> _Exercise brief_
Beginning with the line that has "This screenshot has width=1025, height=1015.", please write out each remaining line of the listing below, word for word.

> _Dataset extract_
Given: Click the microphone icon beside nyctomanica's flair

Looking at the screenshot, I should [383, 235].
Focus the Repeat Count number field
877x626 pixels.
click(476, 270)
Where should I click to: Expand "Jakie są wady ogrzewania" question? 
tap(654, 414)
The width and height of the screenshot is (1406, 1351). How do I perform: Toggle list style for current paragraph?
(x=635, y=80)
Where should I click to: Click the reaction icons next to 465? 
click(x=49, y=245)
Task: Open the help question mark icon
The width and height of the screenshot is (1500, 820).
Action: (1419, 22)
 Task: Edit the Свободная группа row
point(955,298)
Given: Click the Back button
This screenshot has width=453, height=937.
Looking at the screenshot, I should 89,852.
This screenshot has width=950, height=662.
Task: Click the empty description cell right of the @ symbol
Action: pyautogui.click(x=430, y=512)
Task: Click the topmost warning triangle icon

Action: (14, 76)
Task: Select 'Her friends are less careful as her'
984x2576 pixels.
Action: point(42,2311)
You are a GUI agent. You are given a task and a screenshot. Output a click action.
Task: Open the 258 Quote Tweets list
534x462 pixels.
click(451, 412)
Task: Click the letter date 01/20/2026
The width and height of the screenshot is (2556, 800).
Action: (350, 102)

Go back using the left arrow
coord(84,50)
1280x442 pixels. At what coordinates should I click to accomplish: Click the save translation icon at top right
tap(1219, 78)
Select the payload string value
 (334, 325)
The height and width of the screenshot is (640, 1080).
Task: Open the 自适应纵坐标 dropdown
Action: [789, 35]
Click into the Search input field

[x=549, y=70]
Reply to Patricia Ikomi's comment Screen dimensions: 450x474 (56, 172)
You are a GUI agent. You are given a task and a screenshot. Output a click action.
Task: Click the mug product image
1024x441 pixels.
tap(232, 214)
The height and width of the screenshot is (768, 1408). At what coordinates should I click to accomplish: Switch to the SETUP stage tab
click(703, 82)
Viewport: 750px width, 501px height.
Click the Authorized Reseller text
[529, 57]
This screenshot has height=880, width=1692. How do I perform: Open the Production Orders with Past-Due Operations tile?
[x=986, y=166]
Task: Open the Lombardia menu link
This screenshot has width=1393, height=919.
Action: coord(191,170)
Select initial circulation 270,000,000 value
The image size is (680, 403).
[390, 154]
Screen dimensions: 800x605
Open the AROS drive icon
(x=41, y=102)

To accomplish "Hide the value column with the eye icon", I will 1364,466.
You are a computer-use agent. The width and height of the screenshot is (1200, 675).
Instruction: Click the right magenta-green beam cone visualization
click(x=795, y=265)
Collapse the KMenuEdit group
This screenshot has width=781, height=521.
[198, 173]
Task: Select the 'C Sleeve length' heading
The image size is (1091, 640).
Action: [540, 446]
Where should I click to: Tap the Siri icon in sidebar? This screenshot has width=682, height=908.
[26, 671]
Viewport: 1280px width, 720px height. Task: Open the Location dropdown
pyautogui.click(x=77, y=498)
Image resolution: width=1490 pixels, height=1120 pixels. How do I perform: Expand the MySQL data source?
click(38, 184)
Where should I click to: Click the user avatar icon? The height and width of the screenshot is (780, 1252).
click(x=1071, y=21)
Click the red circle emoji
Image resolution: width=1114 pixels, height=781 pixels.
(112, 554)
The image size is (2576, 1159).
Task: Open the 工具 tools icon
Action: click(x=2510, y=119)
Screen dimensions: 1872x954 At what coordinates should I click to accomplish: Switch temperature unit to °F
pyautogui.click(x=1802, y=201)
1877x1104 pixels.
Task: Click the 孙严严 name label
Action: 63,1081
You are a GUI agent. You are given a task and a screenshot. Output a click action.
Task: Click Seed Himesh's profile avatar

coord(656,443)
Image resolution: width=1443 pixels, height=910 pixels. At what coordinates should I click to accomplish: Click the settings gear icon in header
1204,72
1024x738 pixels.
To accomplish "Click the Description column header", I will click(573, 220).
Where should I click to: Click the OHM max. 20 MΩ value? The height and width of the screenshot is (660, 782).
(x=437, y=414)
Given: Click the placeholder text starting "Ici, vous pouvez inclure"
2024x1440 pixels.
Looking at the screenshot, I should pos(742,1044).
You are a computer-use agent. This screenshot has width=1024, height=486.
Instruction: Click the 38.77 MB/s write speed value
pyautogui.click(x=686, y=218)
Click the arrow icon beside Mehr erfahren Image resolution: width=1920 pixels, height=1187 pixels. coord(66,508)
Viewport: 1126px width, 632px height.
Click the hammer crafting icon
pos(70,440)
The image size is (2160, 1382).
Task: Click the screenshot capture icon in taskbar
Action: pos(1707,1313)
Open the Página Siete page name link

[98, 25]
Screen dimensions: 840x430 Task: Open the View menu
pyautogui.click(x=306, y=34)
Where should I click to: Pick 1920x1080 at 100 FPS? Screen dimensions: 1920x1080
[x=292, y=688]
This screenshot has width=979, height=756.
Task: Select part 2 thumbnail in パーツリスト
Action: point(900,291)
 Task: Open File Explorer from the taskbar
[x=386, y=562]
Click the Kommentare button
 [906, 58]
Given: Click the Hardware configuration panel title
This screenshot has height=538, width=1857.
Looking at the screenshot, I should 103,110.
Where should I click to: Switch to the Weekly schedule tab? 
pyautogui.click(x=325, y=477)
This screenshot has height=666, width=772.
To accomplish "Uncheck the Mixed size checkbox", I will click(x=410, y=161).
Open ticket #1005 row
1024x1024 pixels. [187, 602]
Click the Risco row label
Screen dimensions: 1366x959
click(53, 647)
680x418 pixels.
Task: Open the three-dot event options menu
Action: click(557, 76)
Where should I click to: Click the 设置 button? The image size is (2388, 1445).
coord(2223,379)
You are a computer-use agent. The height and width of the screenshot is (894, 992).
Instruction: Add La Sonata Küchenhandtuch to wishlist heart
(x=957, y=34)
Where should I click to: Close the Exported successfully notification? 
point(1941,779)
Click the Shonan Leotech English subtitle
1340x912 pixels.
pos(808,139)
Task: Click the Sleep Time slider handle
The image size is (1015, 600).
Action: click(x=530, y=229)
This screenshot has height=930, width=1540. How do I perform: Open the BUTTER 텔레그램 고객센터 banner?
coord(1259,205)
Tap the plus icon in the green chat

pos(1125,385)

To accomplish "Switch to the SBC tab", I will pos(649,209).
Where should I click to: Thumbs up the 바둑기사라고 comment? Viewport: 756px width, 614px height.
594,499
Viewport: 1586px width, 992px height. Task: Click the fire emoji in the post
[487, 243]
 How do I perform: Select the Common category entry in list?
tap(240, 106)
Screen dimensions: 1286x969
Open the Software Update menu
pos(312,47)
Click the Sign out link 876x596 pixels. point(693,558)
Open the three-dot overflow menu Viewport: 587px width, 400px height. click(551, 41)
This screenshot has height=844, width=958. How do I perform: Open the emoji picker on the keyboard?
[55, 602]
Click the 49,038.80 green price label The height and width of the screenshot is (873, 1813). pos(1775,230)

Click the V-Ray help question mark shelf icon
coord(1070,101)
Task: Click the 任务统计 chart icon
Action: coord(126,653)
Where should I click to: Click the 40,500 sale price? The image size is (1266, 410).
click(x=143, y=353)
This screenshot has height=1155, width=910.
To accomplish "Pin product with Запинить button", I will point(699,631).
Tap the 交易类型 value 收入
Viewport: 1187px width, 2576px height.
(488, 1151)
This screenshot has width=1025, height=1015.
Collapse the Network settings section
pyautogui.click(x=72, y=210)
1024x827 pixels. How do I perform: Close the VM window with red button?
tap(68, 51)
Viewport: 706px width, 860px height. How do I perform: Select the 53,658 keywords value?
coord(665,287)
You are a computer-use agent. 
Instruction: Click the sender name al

> _Finished exercise_
This screenshot has width=1025, height=1015.
Collapse the Network settings section
pyautogui.click(x=72, y=210)
1024x827 pixels. How do I perform: Close the VM window with red button?
tap(68, 51)
Viewport: 706px width, 860px height. How do I perform: Select the 53,658 keywords value?
coord(665,287)
You are a computer-use agent. 
Instruction: Click the sender name al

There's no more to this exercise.